## [AIM OF THE EXERCISE]
How many of the lines below contain the string "Viewport"? Reply with the number alone.
═════ RECORDS SHOWN
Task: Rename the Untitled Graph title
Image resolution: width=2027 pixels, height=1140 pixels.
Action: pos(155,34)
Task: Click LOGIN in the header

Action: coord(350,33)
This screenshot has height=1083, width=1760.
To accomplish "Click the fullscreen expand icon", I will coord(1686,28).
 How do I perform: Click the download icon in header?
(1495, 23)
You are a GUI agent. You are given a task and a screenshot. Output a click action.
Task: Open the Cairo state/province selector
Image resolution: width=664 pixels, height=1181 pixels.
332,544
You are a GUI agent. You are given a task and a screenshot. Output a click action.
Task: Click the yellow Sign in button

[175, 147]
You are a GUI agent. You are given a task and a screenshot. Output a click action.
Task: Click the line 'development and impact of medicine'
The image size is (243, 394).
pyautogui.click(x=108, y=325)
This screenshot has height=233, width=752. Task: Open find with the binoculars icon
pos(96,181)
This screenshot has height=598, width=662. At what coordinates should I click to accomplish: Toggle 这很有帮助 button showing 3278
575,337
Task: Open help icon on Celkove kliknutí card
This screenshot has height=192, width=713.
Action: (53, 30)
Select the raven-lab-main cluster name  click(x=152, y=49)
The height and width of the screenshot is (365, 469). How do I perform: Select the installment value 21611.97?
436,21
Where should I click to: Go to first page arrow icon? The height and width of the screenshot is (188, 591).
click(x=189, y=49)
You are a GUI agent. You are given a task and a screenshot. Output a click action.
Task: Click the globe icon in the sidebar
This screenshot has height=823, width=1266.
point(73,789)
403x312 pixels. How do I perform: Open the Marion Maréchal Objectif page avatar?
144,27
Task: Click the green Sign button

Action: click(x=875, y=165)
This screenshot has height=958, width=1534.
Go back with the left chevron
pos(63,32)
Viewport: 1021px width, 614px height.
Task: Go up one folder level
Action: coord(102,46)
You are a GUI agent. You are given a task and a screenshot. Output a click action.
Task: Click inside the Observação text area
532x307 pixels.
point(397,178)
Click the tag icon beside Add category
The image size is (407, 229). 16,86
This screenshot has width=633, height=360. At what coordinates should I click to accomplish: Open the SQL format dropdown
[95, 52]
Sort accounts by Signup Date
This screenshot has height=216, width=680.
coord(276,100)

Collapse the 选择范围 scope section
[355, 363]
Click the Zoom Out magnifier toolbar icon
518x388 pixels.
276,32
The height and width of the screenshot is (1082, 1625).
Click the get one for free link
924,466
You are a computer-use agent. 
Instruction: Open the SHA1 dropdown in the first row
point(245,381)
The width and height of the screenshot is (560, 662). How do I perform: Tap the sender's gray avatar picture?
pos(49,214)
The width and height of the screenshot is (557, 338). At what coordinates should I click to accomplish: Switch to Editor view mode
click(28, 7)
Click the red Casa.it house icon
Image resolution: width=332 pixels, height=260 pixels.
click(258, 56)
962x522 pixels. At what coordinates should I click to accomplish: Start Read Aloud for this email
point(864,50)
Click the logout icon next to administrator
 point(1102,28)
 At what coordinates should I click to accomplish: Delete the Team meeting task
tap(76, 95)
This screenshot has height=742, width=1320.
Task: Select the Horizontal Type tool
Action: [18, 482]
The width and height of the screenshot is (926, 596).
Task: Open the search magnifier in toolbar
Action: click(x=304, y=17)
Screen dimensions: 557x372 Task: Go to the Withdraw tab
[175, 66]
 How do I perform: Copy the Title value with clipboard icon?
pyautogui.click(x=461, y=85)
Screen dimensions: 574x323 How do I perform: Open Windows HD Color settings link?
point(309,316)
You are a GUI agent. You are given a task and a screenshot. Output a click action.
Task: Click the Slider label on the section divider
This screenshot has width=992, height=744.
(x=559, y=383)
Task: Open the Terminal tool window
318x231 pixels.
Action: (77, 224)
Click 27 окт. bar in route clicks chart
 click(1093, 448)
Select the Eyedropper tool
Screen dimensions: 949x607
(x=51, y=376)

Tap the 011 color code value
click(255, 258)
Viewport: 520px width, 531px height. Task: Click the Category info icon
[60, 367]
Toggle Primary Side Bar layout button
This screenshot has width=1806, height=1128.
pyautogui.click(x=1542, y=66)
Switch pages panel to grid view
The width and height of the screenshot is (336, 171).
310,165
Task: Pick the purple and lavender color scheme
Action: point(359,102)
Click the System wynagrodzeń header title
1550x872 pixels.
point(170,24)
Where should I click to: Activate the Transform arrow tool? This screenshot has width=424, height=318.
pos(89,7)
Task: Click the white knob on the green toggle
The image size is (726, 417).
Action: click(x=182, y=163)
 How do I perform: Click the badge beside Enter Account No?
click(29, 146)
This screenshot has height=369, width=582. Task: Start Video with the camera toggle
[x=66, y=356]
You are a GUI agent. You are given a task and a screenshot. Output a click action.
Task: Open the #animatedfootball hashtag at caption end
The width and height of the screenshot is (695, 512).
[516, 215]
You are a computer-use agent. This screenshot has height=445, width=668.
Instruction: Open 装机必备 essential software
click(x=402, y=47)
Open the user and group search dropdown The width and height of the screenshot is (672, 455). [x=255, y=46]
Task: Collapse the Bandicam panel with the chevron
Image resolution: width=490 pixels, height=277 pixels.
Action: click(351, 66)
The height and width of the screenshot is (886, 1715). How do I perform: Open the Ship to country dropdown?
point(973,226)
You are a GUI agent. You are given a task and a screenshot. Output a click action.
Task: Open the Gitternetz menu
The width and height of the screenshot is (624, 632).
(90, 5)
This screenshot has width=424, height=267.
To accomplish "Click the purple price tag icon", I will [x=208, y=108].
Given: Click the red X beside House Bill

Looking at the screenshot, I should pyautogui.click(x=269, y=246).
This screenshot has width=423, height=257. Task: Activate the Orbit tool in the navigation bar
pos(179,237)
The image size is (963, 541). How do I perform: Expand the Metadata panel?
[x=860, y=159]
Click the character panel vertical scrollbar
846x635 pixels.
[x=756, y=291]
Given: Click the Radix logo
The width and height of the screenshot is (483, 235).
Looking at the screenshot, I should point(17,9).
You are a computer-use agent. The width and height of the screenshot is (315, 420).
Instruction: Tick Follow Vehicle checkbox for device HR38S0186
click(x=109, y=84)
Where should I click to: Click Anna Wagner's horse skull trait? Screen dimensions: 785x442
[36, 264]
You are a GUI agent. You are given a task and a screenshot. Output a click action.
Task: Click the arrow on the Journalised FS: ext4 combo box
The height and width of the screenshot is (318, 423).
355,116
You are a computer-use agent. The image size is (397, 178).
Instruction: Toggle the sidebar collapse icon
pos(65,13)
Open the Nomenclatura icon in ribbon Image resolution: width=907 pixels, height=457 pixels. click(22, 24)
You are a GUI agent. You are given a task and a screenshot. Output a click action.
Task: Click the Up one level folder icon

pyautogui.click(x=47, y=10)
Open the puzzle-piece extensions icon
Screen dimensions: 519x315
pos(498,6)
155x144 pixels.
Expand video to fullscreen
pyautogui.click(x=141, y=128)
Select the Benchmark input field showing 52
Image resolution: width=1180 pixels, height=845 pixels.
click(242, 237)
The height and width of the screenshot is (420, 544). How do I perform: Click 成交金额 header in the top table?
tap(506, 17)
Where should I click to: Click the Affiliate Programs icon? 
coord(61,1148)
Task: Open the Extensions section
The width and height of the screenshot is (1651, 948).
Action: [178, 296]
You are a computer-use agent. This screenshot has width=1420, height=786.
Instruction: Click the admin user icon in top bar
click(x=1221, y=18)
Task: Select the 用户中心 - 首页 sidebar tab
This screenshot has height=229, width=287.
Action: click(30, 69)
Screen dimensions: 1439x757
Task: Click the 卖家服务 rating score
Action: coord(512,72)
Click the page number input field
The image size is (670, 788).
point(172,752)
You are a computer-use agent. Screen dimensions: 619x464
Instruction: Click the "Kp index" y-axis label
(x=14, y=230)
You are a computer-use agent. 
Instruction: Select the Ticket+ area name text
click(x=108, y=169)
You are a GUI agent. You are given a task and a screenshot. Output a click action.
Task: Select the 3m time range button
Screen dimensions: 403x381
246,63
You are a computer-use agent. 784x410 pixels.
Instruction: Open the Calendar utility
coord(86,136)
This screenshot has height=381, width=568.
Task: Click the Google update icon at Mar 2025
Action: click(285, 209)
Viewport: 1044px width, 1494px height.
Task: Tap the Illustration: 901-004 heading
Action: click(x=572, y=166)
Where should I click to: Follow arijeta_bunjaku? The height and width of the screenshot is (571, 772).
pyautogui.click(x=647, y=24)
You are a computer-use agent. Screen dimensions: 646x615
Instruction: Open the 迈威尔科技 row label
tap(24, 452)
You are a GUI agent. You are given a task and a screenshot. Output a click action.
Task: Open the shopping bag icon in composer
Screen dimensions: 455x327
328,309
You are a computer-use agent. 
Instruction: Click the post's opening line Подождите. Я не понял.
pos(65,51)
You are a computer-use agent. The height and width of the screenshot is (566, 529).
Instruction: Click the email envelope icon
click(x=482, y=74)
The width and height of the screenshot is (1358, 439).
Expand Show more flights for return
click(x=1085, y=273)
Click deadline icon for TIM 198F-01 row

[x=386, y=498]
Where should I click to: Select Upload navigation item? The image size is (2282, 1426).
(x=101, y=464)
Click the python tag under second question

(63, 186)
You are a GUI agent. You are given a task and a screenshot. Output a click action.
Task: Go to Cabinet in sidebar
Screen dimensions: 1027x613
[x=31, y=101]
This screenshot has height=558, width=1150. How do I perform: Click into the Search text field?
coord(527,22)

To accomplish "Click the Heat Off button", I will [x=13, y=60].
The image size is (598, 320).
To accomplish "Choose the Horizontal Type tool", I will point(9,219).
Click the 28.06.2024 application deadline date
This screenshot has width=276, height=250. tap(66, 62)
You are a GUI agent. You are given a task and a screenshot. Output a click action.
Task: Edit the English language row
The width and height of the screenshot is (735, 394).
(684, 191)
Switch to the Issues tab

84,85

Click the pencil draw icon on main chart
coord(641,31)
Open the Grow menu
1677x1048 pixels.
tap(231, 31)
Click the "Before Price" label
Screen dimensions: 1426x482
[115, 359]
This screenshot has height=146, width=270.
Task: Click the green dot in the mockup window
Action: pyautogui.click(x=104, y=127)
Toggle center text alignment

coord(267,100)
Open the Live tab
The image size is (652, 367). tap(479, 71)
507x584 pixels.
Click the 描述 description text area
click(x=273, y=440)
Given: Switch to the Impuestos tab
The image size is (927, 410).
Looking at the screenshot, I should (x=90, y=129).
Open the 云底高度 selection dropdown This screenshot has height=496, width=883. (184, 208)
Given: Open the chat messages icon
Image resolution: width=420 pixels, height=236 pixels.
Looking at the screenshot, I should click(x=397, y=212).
══════════
## [ANSWER TO THE TASK]
3